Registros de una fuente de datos

◆ ◆ ◆ ◆

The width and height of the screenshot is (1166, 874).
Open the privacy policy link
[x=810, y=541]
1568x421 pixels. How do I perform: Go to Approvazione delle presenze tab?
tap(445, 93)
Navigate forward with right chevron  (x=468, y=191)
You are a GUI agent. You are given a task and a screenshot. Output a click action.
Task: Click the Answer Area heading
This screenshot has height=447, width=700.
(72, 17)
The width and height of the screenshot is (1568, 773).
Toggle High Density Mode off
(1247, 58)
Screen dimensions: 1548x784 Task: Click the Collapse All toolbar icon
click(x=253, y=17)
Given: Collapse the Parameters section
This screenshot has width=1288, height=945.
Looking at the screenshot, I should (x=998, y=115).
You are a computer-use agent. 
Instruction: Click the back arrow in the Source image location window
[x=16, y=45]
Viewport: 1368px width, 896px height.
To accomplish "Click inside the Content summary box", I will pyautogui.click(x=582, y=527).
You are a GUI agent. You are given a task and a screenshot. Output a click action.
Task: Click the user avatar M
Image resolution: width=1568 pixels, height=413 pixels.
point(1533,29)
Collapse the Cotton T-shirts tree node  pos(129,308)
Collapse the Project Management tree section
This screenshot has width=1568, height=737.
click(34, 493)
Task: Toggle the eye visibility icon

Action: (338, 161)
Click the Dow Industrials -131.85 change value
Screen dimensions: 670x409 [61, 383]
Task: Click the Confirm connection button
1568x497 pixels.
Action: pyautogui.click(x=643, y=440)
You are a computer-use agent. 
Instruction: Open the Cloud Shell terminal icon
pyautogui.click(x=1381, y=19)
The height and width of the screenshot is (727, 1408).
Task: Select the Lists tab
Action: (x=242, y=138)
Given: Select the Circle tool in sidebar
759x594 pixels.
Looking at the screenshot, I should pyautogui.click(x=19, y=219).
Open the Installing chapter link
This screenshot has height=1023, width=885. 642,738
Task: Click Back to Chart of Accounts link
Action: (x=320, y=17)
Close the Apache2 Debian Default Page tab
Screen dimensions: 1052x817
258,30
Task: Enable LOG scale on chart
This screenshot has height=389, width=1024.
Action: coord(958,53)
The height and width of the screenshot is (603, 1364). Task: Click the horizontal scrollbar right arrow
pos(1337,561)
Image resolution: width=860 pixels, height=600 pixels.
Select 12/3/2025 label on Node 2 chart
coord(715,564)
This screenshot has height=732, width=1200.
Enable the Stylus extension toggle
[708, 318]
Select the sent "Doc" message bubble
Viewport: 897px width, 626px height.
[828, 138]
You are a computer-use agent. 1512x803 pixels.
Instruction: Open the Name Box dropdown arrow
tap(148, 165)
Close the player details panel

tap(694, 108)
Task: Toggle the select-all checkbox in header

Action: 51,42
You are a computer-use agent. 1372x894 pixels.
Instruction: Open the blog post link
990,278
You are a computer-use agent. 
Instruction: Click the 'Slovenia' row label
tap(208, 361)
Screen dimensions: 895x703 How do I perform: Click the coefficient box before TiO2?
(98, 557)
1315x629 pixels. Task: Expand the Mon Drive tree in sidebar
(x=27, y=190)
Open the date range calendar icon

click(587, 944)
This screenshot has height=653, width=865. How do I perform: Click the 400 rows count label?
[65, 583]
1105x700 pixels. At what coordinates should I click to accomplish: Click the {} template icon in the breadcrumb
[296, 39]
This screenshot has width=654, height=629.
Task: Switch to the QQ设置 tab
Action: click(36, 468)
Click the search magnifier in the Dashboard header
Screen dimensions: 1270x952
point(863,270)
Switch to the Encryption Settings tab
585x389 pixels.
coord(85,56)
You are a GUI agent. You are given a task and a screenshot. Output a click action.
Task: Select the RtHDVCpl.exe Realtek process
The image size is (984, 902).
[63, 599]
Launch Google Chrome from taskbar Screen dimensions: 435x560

◆ ◆ ◆ ◆

__INSTRUCCIÓN__.
Cambia "Cloud Shell" por "Web Shell" en todo el material de arriba y vuelve a escribirlo sin tocar nada más.

__RESPUESTA__.
The width and height of the screenshot is (1166, 874).
Open the privacy policy link
[x=810, y=541]
1568x421 pixels. How do I perform: Go to Approvazione delle presenze tab?
tap(445, 93)
Navigate forward with right chevron  (x=468, y=191)
You are a GUI agent. You are given a task and a screenshot. Output a click action.
Task: Click the Answer Area heading
This screenshot has height=447, width=700.
(72, 17)
The width and height of the screenshot is (1568, 773).
Toggle High Density Mode off
(1247, 58)
Screen dimensions: 1548x784 Task: Click the Collapse All toolbar icon
click(x=253, y=17)
Given: Collapse the Parameters section
This screenshot has width=1288, height=945.
Looking at the screenshot, I should (x=998, y=115).
You are a computer-use agent. 
Instruction: Click the back arrow in the Source image location window
[x=16, y=45]
Viewport: 1368px width, 896px height.
To accomplish "Click inside the Content summary box", I will pyautogui.click(x=582, y=527).
You are a GUI agent. You are given a task and a screenshot. Output a click action.
Task: Click the user avatar M
Image resolution: width=1568 pixels, height=413 pixels.
point(1533,29)
Collapse the Cotton T-shirts tree node  pos(129,308)
Collapse the Project Management tree section
This screenshot has width=1568, height=737.
click(34, 493)
Task: Toggle the eye visibility icon

Action: (338, 161)
Click the Dow Industrials -131.85 change value
Screen dimensions: 670x409 [61, 383]
Task: Click the Confirm connection button
1568x497 pixels.
Action: pyautogui.click(x=643, y=440)
You are a computer-use agent. 
Instruction: Open the Web Shell terminal icon
pyautogui.click(x=1381, y=19)
The height and width of the screenshot is (727, 1408).
Task: Select the Lists tab
Action: (x=242, y=138)
Given: Select the Circle tool in sidebar
759x594 pixels.
Looking at the screenshot, I should pyautogui.click(x=19, y=219).
Open the Installing chapter link
This screenshot has height=1023, width=885. 642,738
Task: Click Back to Chart of Accounts link
Action: (x=320, y=17)
Close the Apache2 Debian Default Page tab
Screen dimensions: 1052x817
258,30
Task: Enable LOG scale on chart
This screenshot has height=389, width=1024.
Action: coord(958,53)
The height and width of the screenshot is (603, 1364). Task: Click the horizontal scrollbar right arrow
pos(1337,561)
Image resolution: width=860 pixels, height=600 pixels.
Select 12/3/2025 label on Node 2 chart
coord(715,564)
This screenshot has height=732, width=1200.
Enable the Stylus extension toggle
[708, 318]
Select the sent "Doc" message bubble
Viewport: 897px width, 626px height.
[828, 138]
You are a computer-use agent. 1512x803 pixels.
Instruction: Open the Name Box dropdown arrow
tap(148, 165)
Close the player details panel

tap(694, 108)
Task: Toggle the select-all checkbox in header

Action: 51,42
You are a computer-use agent. 1372x894 pixels.
Instruction: Open the blog post link
990,278
You are a computer-use agent. 
Instruction: Click the 'Slovenia' row label
tap(208, 361)
Screen dimensions: 895x703 How do I perform: Click the coefficient box before TiO2?
(98, 557)
1315x629 pixels. Task: Expand the Mon Drive tree in sidebar
(x=27, y=190)
Open the date range calendar icon

click(587, 944)
This screenshot has height=653, width=865. How do I perform: Click the 400 rows count label?
[65, 583]
1105x700 pixels. At what coordinates should I click to accomplish: Click the {} template icon in the breadcrumb
[296, 39]
This screenshot has width=654, height=629.
Task: Switch to the QQ设置 tab
Action: click(36, 468)
Click the search magnifier in the Dashboard header
Screen dimensions: 1270x952
point(863,270)
Switch to the Encryption Settings tab
585x389 pixels.
coord(85,56)
You are a GUI agent. You are given a task and a screenshot. Output a click action.
Task: Select the RtHDVCpl.exe Realtek process
The image size is (984, 902).
[63, 599]
Launch Google Chrome from taskbar Screen dimensions: 435x560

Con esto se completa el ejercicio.